In the commented study, high morbidity and mortality rates and good long-term results were reported. It is associated with presence of serious complications in patients with complex IBDI requiring hepatectomy, such as peritonitis, sepsis with multi-organ insufficiency, and liver failure. Good long-term results show that liver resection should be considered in patients with complex IBDI that do not respond to other treatment. According to literature, hepatic resections in patients with IBDI can be performed successfully with low (0%) mortality, although with significant morbidity (50%-60%), and with excellent long-term success of 94%.
In conclusion, depending on the time of surgical intervention, two groups of indications (early and late) can be distinguished.
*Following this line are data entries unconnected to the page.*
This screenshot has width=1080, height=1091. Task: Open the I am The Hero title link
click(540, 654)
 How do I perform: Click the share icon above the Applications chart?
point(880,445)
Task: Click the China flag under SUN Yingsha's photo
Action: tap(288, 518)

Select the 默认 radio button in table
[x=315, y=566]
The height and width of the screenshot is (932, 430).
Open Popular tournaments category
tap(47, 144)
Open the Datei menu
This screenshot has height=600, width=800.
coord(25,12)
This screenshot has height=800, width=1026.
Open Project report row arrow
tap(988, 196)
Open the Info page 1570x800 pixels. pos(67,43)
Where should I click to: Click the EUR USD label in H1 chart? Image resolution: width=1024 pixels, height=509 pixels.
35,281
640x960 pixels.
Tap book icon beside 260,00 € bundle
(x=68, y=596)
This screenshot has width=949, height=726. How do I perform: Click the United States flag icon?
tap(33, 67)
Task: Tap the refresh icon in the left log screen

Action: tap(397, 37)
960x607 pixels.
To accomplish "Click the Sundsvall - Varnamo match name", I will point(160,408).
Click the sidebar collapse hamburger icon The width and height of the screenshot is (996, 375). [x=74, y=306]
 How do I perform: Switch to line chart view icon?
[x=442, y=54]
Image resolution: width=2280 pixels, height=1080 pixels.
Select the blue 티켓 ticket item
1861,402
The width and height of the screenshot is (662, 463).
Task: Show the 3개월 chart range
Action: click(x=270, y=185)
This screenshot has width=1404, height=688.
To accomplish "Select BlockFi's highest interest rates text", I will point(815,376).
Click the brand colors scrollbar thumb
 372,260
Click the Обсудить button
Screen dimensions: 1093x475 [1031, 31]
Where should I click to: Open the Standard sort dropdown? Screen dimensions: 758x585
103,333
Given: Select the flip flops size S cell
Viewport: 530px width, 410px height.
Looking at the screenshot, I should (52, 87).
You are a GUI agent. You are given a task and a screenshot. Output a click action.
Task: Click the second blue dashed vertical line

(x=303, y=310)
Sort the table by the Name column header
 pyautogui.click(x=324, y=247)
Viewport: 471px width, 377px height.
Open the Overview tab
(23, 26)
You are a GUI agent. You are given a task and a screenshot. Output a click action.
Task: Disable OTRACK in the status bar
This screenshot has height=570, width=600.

In the early postoperative period after cholecystectomy, hepatectomy is necessary in patients with liver necrosis or abscesses and bile leakage, in order to control peritonitis and sepsis. In remaining patients, hepatectomy is required in cases of recurrent cholangitis, that do not respond to standard therapy, and symptomatic lobar atrophy. Although hepatectomy is not a standard procedure for patients with IBDI, it should be considered as a part of the surgical armamentarium for the repair of a selected group of patients in post-cholecystectomy injuries.